• Exercise
Check each line of the entries below for the word "will", and copy out the ones that have it.

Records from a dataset
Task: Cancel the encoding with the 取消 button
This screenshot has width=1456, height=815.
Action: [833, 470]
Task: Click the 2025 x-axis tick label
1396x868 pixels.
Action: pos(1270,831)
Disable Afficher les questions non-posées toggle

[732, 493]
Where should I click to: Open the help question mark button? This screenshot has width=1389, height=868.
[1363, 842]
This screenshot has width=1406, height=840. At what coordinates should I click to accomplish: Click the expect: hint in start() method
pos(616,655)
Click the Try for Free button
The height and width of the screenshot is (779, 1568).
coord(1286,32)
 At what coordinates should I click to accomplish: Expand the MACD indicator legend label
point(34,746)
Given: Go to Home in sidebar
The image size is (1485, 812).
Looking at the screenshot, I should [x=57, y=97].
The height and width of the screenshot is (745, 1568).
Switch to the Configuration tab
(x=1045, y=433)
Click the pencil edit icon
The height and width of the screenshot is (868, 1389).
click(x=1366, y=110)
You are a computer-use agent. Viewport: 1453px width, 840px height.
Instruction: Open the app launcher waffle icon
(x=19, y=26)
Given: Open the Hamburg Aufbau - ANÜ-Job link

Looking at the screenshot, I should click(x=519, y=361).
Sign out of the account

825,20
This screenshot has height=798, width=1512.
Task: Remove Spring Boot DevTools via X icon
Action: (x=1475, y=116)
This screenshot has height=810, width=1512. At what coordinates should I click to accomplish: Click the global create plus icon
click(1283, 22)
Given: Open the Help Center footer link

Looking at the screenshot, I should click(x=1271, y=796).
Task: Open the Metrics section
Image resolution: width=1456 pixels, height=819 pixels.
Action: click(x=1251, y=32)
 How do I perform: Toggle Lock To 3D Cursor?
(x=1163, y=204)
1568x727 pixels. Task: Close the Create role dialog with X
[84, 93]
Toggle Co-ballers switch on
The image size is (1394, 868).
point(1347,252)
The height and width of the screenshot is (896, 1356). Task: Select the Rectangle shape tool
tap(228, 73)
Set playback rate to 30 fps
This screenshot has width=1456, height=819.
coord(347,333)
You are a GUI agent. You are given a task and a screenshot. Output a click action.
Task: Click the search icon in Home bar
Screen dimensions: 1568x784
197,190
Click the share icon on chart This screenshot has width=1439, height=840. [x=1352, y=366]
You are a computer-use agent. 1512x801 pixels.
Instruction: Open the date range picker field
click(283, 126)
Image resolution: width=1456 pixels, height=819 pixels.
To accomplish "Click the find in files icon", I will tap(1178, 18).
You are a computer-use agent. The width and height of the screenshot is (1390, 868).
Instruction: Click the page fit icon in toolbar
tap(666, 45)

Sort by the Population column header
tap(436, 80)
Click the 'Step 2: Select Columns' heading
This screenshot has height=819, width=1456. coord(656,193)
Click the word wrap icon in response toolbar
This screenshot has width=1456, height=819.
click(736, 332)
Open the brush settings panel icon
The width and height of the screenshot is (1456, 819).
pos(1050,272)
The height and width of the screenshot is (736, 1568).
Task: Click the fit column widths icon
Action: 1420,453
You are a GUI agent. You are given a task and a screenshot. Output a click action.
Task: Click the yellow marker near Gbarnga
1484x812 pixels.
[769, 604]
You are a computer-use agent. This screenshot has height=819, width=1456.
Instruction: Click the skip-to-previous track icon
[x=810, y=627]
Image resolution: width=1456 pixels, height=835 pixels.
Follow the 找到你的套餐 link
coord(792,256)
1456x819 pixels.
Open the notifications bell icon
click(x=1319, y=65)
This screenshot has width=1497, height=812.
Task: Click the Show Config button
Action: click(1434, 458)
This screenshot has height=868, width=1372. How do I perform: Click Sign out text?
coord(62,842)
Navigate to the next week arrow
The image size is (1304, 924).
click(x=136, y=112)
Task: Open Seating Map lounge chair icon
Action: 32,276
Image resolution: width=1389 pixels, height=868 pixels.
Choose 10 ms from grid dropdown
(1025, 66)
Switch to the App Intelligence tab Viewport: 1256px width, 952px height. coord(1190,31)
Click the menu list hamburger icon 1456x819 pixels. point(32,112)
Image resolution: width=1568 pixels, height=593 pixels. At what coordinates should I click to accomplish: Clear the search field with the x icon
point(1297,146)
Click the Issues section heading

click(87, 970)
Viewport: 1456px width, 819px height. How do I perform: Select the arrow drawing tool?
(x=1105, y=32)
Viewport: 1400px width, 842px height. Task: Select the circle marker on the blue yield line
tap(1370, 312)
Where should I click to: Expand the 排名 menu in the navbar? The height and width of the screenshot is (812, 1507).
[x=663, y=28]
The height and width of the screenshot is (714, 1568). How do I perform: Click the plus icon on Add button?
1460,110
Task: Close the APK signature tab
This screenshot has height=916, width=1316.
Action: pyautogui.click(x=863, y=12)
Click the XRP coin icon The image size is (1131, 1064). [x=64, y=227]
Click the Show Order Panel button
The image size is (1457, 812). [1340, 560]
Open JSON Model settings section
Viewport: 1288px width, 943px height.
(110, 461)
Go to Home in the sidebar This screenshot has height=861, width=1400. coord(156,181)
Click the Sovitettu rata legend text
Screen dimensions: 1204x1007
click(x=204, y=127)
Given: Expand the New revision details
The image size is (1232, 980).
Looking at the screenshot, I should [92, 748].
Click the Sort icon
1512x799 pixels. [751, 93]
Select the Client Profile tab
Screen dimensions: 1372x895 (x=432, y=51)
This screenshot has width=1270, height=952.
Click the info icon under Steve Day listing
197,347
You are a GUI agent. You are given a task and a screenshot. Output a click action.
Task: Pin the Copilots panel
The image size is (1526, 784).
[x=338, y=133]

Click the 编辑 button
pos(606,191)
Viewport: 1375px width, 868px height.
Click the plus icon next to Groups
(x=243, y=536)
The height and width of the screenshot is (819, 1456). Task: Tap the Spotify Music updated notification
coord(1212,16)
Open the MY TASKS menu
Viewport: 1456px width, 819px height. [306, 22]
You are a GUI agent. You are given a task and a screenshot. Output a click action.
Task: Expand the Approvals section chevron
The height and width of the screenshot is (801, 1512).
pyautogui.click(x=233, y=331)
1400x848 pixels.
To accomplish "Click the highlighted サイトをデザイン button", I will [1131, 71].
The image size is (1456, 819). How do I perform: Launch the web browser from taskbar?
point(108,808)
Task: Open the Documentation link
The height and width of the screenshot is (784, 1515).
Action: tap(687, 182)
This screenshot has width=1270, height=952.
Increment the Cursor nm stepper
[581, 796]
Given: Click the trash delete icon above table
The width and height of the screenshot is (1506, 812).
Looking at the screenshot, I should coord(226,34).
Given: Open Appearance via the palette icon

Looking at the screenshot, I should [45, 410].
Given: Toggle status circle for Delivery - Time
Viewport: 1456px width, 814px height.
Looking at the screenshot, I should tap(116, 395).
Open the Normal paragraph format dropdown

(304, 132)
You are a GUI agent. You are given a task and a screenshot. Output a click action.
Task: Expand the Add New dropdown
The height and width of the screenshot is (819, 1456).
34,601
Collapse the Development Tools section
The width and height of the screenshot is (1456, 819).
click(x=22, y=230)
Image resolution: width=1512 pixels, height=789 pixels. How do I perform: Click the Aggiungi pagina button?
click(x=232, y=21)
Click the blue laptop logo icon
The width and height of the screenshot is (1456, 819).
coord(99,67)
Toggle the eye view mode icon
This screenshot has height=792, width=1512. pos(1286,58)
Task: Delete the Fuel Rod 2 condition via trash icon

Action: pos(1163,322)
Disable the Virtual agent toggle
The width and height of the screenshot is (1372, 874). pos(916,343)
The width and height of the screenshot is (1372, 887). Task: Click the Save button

• Written reply
To accomplish "Click the find in files icon", I will tap(1178, 18).
To accomplish "Click the highlighted サイトをデザイン button", I will [1131, 71].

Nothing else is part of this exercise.